-------- Records to use
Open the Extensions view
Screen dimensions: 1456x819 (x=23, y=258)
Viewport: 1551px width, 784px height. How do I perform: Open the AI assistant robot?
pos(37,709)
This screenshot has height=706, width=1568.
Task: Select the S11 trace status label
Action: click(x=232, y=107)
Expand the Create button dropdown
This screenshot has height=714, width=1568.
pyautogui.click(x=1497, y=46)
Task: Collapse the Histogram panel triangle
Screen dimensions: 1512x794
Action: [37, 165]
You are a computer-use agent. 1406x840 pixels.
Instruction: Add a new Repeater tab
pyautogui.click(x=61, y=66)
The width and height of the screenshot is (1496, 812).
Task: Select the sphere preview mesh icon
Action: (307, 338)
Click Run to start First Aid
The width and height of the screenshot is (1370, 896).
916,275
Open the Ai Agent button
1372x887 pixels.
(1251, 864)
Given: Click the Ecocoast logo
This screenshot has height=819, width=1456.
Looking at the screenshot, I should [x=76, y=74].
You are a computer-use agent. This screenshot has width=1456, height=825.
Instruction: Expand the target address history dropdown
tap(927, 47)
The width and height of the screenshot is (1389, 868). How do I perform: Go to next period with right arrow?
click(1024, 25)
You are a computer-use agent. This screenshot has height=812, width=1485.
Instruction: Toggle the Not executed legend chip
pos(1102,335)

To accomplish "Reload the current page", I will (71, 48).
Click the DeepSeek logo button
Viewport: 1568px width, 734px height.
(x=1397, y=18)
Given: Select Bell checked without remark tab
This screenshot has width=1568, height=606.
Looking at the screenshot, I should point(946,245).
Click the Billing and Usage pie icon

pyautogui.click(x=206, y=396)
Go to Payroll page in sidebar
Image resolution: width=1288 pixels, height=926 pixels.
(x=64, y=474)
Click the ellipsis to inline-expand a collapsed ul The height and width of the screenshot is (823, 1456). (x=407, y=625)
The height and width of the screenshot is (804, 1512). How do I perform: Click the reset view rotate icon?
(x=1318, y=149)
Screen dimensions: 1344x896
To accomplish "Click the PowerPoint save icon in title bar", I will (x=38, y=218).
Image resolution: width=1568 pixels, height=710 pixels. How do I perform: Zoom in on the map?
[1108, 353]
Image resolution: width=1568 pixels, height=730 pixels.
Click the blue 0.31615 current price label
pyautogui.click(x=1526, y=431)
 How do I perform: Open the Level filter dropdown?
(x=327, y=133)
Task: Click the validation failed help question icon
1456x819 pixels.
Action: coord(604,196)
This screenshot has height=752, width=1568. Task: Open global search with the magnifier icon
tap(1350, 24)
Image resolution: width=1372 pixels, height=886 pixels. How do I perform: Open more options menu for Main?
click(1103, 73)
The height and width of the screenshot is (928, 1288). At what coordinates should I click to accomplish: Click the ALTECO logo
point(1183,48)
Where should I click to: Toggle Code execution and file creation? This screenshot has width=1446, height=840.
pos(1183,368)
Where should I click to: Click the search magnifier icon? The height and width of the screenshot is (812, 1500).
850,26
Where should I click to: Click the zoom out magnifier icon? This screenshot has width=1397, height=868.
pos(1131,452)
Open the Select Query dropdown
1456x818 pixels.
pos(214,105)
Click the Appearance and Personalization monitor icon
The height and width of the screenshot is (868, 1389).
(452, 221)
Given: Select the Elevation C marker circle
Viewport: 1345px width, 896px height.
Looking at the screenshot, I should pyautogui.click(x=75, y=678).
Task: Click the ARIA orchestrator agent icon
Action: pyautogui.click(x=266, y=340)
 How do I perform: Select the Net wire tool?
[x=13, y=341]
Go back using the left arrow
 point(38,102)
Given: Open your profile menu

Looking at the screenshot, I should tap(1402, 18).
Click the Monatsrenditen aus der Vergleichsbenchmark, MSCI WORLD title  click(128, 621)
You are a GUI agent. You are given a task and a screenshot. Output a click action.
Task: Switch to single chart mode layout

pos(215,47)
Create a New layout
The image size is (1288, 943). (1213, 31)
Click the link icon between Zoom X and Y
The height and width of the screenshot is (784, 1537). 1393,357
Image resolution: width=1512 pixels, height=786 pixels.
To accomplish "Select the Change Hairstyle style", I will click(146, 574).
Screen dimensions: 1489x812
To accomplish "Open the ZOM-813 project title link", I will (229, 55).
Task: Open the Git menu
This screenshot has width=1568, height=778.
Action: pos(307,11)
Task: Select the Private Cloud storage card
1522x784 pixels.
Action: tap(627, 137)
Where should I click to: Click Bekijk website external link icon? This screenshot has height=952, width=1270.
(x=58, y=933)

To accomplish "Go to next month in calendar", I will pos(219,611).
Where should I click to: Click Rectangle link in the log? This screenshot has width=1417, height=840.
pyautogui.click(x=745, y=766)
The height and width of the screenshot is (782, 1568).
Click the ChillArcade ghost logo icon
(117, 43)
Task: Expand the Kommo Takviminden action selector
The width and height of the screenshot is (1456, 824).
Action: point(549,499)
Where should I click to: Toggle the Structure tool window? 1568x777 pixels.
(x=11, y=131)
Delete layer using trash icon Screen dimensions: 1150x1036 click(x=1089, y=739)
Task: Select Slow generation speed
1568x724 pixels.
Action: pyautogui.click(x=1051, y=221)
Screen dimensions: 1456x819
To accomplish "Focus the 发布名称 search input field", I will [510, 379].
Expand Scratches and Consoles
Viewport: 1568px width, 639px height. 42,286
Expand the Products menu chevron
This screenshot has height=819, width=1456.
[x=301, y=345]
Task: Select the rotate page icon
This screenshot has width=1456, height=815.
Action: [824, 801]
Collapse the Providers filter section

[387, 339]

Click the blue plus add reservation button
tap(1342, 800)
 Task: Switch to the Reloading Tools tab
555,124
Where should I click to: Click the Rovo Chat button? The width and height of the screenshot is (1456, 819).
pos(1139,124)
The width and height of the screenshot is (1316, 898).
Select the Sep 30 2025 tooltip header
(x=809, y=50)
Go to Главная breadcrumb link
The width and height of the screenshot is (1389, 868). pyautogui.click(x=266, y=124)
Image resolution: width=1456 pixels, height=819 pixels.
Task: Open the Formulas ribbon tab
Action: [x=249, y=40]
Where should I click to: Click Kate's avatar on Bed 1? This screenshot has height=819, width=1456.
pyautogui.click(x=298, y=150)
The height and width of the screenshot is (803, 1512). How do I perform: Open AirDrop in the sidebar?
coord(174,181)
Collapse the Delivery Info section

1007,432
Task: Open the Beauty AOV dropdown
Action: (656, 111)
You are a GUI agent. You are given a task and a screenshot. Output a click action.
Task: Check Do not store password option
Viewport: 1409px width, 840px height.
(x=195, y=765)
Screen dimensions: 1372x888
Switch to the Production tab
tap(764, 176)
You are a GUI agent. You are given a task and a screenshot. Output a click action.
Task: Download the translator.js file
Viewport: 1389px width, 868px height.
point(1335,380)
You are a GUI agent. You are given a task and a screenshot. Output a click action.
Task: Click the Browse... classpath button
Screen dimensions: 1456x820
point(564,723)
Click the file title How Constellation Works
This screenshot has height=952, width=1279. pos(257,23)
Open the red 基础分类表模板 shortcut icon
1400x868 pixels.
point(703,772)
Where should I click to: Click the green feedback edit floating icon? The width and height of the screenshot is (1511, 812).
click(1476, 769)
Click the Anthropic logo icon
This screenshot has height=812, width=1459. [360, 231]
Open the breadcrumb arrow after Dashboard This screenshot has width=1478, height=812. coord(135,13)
----------------
● Exercise instructions: Copy the lines above exactly, beginning at the line that has "Click the link icon between Zoom X and Y" and stopping after the line that has "Task: Select the Private Cloud storage card", and omit the rest.

● Your response:
Click the link icon between Zoom X and Y
The height and width of the screenshot is (784, 1537). 1393,357
Image resolution: width=1512 pixels, height=786 pixels.
To accomplish "Select the Change Hairstyle style", I will click(146, 574).
Screen dimensions: 1489x812
To accomplish "Open the ZOM-813 project title link", I will (229, 55).
Task: Open the Git menu
This screenshot has width=1568, height=778.
Action: pos(307,11)
Task: Select the Private Cloud storage card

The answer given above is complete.